Wczoraj Rada Ministrów przyjęła projekt zmian prawa zamówień publicznych podwyższający progi, od których trzeba stosować procedury zawarte w tej ustawie.
Ogólny próg, dotyczący większości zamawiających i wykonawców, ma zostać podwyższony do 30 tys. euro. Obecnie w wypadku zamówień wartych więcej niż 14 tys. euro trzeba stosować procedury p.z.p.
Jeszcze więcej zamówień będzie wyłączonych z konieczności ogłaszania przetargów i stosowania innych trybów przewidzianych w p.z.p. w wypadku kultury i nauki. Tu, zgodnie z propozycją przyjętą przez rząd, procedury te nie będą musiały być stosowane wobec zamówień do 130 tys. euro realizowanych przez instytuty naukowe oraz 200 tys. euro wobec przetargów ogłaszanych przez uczelnie wyższe. W takich wypadkach do organizacji zakupów wystarczą np. wewnętrzne regulaminy. Ograniczenie procedur w swoich branżach postulowały środowiska naukowe i kulturalne.

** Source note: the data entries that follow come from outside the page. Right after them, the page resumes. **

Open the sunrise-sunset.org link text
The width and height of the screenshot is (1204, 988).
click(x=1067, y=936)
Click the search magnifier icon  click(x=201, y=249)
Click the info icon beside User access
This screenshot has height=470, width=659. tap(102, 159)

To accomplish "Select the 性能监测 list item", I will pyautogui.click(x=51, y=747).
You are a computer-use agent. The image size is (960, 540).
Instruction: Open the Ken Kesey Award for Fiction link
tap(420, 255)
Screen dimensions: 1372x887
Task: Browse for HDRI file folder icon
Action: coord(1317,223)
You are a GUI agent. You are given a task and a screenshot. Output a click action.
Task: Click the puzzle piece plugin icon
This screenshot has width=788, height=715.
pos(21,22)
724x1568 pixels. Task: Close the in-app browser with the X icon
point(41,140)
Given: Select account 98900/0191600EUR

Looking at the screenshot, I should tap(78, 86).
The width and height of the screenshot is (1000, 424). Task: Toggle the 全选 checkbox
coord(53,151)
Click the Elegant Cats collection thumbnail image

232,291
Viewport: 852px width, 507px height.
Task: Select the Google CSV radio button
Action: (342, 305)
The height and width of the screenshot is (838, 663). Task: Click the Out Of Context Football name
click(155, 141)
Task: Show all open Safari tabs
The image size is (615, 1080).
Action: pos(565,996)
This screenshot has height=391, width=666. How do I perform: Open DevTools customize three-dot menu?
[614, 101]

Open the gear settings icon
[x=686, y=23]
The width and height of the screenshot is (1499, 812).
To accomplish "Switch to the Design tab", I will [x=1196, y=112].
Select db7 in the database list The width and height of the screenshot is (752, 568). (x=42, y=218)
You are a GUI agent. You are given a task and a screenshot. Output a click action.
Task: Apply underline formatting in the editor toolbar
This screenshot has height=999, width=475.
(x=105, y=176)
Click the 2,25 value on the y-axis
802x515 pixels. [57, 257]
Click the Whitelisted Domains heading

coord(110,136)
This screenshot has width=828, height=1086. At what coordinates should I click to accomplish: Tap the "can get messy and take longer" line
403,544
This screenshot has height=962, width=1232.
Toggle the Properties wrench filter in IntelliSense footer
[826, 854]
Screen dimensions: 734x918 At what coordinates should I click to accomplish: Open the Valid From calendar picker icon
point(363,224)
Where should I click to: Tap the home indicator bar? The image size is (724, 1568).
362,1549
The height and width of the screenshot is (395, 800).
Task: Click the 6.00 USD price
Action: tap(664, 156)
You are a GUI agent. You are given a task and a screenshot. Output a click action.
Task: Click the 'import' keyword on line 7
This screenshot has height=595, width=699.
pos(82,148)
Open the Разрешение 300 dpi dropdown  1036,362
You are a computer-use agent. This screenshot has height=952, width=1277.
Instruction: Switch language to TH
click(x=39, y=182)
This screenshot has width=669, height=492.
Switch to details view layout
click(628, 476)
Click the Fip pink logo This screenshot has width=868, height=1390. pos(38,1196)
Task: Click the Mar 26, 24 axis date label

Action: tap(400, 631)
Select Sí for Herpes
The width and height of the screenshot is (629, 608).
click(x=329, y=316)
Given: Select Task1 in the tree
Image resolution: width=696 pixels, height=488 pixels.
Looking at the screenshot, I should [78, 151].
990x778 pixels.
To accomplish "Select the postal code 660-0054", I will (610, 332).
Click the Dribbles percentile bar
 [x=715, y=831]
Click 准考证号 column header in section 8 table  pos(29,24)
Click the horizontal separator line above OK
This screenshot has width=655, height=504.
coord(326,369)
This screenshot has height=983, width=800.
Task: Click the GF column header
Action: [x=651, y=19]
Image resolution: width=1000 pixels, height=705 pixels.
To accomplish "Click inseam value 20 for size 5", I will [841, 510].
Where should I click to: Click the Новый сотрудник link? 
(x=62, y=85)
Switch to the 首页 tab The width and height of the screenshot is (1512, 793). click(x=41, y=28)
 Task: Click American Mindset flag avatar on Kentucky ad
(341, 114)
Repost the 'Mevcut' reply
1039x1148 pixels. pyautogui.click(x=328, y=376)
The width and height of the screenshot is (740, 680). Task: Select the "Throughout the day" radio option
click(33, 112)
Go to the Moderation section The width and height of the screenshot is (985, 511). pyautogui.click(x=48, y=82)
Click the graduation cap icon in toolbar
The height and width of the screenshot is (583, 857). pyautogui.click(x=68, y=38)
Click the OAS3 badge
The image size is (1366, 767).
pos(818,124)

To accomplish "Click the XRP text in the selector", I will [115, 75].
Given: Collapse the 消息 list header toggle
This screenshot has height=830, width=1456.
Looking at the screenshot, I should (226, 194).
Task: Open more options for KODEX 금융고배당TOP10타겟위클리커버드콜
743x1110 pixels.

– Rząd Donalda Tuska proponuje odważne zmiany: uczelnie będą zwolnione z procedur przetargowych w razie zakupów do 200 tys. euro, instytuty naukowe – do 130 tys. euro – podkreśla minister nauki Barbara Kudrycka w komunikacie zamieszczonym na stronie resortu. – Ustawowy „próg bagatelności" dla uczelni zwiększamy ponad 14-krotnie! Taki mają dziś najbardziej innowacyjne kraje Europy: Szwecja i Niemcy. Polscy naukowcy będą więc mieli dogodniejsze warunki zakupów niż choćby Czesi z progiem przetargowym na poziomie 70 tys. euro, czy Słowacy, którzy muszą przeprowadzać przetargi od 30 tys. euro – dodaje minister Kudrycka.
Oprócz podwyższenia progów w projekcie przewidziano inne ułatwienia dla nauki i kultury; m.in. rozszerzono przesłankę stosowania trybu z wolnej ręki na zamówienia ogłaszane jedynie do celów „prac badawczych, eksperymentalnych, naukowych lub rozwojowych, które nie służą prowadzeniu przez zamawiającego produkcji seryjnej, mającej na celu osiągnięcie rentowności rynkowej lub pokryciu kosztów badań lub rozwoju, oraz które mogą być świadczone tylko przez jednego wykonawcę".